Passage
○ ○ ○ ○ ○ ○ ○
Monday, October 05, 2009

delanceyplace.com 10/5/09 - the dow jones averages

In today's excerpt - the Dow Jones Industrial Average, first published in 1896 at a time when railroads and even the emerging utility market overshadowed the importance of 'industrial' companies on the New York Stock Exchange:

"Recipes for predicting stock prices were in urgent demand on Wall Street throughout [in the late 1800s]. By far the most famous was the Dow Theory, developed by Charles Dow, co-founder of Dow, Jones & Co. in 1882 and the first editor of the company's flagship publication, The Wall Street Journal, launched in 1889. ...

"Dow, [his old newspaper friend] Eddie Jones, and a friend named Charles Milford Bergstrasser soon decided to go into the news-distributing business themselves. Deciding that Bergstrasser's name was less than euphonious, they called their new company Dow, Jones & Co. (the comma did not disappear for almost fifty years). They opened for business in November 1882 at 15 Wall Street, down wooden stairs to a small, unpainted room next to a soda-water establishment. ...

"Underlying the Dow Theory is the assumption that trends in stock prices, once under way, will tend to persist until the market itself sends out a signal that these trends are about to lose their momentum and go into reverse. ...
○ ○ ○ ○ ○ ○ ○
Rows
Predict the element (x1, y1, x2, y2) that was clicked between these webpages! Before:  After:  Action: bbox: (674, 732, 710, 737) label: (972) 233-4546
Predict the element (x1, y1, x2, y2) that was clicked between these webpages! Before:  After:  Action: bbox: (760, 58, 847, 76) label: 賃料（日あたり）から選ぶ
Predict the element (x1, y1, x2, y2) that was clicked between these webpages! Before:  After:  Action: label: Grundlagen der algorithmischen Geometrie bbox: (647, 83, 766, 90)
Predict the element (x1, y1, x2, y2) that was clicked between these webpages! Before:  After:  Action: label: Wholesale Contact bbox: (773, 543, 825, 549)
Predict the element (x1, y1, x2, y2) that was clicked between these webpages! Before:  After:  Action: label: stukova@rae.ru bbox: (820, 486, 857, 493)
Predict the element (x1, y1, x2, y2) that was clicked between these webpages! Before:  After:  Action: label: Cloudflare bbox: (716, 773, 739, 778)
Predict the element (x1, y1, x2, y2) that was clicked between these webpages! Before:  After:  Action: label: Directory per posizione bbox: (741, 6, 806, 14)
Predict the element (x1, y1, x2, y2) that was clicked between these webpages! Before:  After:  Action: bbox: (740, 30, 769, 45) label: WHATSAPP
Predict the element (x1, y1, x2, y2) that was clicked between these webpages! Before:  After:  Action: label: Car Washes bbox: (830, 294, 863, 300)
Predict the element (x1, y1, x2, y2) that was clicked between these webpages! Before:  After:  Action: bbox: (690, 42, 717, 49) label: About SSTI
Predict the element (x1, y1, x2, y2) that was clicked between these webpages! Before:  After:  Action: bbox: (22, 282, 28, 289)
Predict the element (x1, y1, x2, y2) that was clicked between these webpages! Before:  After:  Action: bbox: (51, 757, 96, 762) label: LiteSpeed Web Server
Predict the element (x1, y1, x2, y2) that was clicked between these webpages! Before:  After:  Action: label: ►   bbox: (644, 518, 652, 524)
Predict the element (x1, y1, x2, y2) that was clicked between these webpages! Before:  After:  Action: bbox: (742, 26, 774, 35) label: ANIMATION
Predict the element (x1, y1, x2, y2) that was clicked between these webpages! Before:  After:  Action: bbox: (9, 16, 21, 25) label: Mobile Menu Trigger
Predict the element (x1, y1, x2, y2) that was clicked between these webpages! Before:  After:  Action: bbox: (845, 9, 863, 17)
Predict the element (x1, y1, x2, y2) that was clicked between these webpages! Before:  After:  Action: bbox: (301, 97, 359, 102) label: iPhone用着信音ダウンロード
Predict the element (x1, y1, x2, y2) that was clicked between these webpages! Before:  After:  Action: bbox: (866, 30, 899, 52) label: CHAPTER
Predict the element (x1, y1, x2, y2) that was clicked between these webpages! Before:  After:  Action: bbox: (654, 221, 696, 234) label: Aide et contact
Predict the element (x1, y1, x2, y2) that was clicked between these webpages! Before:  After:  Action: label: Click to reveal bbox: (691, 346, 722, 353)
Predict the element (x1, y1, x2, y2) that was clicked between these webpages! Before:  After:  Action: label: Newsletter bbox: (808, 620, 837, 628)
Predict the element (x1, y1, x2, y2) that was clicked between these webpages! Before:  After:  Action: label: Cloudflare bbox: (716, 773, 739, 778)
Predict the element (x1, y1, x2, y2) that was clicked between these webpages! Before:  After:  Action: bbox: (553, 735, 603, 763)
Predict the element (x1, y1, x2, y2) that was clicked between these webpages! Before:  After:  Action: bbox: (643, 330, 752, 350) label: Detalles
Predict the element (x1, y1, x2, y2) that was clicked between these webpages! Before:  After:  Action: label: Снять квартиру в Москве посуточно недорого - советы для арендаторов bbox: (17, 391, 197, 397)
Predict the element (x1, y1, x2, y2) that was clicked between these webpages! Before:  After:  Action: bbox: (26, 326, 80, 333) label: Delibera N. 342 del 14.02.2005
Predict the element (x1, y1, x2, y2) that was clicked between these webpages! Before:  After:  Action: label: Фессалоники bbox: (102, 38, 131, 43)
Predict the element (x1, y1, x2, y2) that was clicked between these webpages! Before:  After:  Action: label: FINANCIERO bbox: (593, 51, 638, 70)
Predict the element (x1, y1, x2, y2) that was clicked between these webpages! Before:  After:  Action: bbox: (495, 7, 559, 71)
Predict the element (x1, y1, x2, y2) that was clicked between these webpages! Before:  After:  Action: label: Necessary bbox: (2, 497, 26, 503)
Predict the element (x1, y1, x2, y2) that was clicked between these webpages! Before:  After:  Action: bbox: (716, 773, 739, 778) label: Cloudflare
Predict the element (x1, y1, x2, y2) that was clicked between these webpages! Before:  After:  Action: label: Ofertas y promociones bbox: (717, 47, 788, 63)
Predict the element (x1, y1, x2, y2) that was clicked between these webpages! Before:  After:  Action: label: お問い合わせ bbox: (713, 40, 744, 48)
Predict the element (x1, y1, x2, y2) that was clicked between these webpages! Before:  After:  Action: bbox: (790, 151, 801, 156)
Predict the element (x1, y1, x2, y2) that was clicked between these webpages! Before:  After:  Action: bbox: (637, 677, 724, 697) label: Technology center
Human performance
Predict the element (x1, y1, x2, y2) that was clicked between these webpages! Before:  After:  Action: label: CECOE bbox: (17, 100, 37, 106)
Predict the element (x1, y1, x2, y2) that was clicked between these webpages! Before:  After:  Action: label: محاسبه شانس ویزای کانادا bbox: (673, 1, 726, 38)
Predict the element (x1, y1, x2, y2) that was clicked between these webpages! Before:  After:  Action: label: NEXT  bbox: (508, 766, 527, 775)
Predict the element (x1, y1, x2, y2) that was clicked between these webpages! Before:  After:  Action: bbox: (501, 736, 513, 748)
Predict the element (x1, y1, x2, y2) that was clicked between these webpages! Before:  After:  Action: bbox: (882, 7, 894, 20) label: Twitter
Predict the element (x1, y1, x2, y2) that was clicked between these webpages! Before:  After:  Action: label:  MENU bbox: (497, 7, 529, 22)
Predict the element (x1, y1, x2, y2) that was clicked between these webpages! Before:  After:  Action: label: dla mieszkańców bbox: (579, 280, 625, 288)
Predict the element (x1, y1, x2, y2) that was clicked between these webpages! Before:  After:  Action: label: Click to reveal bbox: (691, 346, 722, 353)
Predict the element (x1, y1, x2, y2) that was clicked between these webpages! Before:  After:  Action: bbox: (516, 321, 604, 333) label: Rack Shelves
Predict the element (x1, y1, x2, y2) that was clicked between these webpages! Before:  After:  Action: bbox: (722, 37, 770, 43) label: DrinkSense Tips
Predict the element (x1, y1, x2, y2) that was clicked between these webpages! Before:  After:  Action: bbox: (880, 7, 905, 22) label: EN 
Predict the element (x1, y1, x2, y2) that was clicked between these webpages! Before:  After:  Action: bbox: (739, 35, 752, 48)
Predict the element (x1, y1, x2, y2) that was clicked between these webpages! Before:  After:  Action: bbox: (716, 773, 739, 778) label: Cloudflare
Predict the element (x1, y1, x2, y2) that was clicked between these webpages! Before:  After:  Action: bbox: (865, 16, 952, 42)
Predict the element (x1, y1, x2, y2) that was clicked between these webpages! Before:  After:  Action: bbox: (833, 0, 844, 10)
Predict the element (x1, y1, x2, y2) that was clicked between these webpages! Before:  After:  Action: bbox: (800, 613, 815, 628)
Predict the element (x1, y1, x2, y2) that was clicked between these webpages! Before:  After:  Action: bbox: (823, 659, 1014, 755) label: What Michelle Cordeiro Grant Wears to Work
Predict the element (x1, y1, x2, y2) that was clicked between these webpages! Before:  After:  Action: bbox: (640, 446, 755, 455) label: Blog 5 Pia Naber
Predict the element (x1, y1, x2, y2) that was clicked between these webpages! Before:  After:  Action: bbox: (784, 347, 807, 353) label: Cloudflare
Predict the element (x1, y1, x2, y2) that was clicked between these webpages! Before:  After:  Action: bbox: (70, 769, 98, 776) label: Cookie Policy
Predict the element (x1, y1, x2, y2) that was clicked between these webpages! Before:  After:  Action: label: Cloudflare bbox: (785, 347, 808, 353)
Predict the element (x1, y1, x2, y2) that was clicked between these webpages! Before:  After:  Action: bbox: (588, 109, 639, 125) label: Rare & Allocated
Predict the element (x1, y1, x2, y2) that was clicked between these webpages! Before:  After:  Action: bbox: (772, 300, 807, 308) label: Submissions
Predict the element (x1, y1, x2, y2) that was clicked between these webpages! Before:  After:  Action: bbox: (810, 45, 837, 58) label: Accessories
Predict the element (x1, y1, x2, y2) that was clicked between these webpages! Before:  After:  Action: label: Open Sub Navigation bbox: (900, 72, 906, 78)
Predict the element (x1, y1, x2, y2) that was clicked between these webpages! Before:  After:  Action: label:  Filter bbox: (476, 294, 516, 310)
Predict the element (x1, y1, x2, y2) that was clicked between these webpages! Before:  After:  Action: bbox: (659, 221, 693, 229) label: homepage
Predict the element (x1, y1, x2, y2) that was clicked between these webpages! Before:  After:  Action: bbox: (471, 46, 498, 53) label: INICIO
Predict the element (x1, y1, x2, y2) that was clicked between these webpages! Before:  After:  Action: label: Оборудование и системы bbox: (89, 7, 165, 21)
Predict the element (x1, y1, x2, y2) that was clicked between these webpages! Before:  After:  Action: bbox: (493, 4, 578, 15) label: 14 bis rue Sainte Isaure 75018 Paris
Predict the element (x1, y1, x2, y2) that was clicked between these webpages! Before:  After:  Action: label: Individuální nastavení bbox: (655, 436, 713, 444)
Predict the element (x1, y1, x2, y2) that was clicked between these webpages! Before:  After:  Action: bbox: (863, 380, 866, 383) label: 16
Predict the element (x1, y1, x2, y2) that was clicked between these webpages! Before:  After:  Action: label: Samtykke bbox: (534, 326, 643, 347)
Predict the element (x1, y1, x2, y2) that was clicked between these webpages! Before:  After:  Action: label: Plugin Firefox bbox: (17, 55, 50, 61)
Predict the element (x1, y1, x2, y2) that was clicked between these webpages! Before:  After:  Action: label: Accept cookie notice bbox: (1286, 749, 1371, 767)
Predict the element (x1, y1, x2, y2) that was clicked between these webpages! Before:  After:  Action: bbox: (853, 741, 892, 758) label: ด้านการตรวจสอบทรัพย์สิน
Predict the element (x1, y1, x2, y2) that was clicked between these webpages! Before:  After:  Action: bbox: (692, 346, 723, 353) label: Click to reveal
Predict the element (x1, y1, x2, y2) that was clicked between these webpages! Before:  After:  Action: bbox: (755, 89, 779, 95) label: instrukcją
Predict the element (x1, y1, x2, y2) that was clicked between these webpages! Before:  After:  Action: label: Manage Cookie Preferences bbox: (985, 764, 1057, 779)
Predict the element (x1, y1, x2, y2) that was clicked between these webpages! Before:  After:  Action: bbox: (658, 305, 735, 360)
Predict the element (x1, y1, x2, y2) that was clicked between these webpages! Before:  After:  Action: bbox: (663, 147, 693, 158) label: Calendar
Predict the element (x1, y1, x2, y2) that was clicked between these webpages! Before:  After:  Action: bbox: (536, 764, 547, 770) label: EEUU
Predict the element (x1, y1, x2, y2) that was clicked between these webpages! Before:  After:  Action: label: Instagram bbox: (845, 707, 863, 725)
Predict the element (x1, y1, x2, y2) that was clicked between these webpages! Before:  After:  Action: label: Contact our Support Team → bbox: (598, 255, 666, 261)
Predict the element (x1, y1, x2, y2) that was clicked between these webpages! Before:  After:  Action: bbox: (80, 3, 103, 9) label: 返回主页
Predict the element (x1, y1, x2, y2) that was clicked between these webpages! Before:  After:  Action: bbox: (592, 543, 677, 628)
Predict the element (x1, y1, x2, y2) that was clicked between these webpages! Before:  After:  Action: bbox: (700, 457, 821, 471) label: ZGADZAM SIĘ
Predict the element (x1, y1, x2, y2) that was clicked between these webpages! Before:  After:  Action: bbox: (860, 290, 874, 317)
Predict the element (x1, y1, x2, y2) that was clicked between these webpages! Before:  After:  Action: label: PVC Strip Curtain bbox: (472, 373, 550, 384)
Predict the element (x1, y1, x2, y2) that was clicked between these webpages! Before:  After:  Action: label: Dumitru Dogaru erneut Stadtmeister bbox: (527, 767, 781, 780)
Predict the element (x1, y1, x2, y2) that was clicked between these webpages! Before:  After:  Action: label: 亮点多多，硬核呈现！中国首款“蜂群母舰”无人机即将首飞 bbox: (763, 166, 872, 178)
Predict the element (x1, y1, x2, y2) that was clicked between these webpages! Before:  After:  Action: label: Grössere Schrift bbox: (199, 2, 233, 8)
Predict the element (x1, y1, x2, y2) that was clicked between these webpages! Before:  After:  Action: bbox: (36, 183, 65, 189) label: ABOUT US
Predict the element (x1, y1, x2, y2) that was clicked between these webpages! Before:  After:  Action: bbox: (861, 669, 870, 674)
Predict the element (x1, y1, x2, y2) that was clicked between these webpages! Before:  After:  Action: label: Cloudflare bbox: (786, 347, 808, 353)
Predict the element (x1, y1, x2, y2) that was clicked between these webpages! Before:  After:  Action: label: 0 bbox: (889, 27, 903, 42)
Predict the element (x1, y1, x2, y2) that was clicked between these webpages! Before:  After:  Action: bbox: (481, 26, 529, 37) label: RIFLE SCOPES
○ ○ ○ ○ ○ ○ ○
To do
Can you write out the entire Dow Jones excerpt from above again, word for word?

Answer
Monday, October 05, 2009

delanceyplace.com 10/5/09 - the dow jones averages

In today's excerpt - the Dow Jones Industrial Average, first published in 1896 at a time when railroads and even the emerging utility market overshadowed the importance of 'industrial' companies on the New York Stock Exchange:

"Recipes for predicting stock prices were in urgent demand on Wall Street throughout [in the late 1800s]. By far the most famous was the Dow Theory, developed by Charles Dow, co-founder of Dow, Jones & Co. in 1882 and the first editor of the company's flagship publication, The Wall Street Journal, launched in 1889. ...

"Dow, [his old newspaper friend] Eddie Jones, and a friend named Charles Milford Bergstrasser soon decided to go into the news-distributing business themselves. Deciding that Bergstrasser's name was less than euphonious, they called their new company Dow, Jones & Co. (the comma did not disappear for almost fifty years). They opened for business in November 1882 at 15 Wall Street, down wooden stairs to a small, unpainted room next to a soda-water establishment. ...

"Underlying the Dow Theory is the assumption that trends in stock prices, once under way, will tend to persist until the market itself sends out a signal that these trends are about to lose their momentum and go into reverse. ...